Grace v. State

PER CURIAM.

Petition for writ of habeas corpus by Raymond Grace, an inmate of the Montana State Prison, appearing pro se.

Petitioner on April 19, 1957, was sentenced to a term of fifteen years by the District Court of Lewis and Clark County. He escaped from the prison on November 4, 1958, was apprehended and returned. Thereafter he was tried before a jury on an escape charge, found guilty and sentenced to a term of one year. On January 24, 1961, he was paroled to his escape sentence. He was thereafter paroled outside the confines of the prison on June 28, 1961. Thereafter he was returned to the prison, apparently by reason of a violation of the terms of his parole.

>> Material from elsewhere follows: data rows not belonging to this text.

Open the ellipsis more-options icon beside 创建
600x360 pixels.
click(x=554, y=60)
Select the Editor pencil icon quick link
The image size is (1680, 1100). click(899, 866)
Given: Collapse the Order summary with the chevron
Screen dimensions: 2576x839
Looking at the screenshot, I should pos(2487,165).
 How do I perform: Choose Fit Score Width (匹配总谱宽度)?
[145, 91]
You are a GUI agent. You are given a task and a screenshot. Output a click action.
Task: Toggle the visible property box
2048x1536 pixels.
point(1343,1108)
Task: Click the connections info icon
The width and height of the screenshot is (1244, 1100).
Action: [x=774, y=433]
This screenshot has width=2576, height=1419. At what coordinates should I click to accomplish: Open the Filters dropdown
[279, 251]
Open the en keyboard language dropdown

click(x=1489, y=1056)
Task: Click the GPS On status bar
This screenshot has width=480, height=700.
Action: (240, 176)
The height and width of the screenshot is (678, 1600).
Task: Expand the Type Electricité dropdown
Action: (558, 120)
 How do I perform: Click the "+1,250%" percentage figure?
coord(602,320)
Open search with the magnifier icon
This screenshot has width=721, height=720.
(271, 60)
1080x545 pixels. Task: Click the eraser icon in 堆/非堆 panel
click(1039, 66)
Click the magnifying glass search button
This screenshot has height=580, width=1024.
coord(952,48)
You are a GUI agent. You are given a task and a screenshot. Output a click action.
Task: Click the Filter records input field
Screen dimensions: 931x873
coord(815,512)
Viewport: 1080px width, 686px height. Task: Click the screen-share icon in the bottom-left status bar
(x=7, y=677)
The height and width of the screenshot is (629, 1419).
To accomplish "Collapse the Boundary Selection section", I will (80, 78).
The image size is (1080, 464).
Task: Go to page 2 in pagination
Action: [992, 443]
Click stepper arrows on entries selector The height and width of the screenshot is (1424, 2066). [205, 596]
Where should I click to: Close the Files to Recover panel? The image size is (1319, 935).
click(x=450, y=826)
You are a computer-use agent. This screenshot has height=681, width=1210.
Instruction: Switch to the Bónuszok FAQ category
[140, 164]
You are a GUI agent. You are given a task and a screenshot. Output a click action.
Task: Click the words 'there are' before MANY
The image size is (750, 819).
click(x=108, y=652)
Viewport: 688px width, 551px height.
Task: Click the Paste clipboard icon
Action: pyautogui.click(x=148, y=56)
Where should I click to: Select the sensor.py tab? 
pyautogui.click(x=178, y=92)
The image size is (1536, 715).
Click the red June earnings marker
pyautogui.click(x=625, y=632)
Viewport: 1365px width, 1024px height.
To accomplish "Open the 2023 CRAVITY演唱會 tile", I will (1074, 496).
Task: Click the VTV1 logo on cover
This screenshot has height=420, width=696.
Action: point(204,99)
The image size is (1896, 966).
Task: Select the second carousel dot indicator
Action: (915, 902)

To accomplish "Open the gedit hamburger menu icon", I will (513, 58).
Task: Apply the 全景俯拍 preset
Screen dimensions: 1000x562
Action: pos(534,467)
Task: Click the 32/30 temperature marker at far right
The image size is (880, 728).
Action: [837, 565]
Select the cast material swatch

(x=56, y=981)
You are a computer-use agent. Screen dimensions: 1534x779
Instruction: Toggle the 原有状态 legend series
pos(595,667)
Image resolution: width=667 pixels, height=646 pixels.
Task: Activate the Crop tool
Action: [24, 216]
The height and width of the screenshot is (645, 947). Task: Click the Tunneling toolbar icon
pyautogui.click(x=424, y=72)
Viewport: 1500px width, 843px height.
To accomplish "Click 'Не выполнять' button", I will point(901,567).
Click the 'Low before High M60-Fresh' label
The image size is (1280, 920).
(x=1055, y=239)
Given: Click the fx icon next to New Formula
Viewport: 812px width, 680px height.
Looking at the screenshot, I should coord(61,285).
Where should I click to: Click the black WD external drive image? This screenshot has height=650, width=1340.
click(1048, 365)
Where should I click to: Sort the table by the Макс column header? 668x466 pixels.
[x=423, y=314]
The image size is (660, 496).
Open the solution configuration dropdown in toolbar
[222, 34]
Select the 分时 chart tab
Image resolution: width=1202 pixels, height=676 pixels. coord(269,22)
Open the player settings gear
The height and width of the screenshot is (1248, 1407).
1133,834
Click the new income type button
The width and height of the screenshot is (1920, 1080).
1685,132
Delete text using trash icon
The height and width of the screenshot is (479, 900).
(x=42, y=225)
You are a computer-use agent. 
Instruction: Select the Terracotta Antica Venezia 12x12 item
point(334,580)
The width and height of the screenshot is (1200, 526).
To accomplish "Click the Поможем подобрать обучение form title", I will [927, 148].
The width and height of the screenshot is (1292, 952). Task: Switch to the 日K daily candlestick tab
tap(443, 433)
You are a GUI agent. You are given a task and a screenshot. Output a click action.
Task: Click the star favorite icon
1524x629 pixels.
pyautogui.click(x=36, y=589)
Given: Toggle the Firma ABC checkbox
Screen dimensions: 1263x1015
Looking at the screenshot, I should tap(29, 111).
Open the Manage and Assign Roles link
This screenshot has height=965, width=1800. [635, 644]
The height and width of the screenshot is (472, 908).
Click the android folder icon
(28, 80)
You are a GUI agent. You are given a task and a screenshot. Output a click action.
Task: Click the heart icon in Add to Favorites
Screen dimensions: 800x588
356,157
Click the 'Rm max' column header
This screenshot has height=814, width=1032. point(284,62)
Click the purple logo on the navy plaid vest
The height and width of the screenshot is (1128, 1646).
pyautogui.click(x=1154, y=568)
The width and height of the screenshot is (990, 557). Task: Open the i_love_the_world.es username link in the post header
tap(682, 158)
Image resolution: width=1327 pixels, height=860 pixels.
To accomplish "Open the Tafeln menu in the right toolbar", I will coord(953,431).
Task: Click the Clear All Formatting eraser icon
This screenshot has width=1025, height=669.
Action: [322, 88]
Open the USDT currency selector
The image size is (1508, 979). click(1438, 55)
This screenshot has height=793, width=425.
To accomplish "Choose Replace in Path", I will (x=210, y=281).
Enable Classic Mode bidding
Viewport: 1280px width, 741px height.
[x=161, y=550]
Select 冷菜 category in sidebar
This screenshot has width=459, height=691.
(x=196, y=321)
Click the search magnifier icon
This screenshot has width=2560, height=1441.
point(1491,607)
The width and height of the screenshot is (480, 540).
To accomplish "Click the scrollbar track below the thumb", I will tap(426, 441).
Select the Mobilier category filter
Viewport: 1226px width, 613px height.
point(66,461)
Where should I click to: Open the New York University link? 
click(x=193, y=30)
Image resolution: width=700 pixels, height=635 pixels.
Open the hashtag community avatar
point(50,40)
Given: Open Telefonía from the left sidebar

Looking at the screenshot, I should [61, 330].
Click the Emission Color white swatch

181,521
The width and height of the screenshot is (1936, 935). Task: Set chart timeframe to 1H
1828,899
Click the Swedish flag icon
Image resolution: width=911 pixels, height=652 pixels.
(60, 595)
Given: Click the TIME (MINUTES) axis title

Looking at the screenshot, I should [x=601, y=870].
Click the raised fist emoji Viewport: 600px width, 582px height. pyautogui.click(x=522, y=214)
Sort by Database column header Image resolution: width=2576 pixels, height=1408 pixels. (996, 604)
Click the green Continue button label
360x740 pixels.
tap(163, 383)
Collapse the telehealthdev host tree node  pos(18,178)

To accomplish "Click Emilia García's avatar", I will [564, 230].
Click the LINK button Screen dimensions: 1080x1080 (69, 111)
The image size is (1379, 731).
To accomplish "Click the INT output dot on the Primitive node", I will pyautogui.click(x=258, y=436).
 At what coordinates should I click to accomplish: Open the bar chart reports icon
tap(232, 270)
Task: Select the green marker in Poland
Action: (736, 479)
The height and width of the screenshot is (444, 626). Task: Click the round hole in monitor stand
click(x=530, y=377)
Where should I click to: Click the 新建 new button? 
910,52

Petitioner makes two contentions. He alleges his parole papers issued in June of 1961 referred only to his one-year escape sentence and contained nothings whatsoever with reference to his fifteen year term. By reason of this fact it is his contention that he only had to complete the one-year sentence on parole and not the fifteen year sentence.

We discussed like situations in the cases of State ex rel. Herman v. Powell and State ex rel. Roy v. Powell, both reported in 139 Mont. 583, 367 P.2d 553. What is said there ap*645plies with equal force here and for those reasons there is no merit in this contention.

Petitioner’s other contention is that he was convicted on the escape charge by a jury of only eleven persons. Nothing would be served by a discussion of this point. Since the petitioner commenced serving his one-year escape sentence on January 24, 1961, it will be completed on January 24, 1962, but a few weeks away. By reason of our holding in the Herman and Roy cases, supra, petitioner is still subject to completion of his fifteen year sentence and even were a writ of habeas corpus granted, it would not result in his release from prison and would be but an idle act.

For these reasons the writ is denied.

MR. JUSTICE JOHN C. HARRISON, being disqualified, took no part in this decision.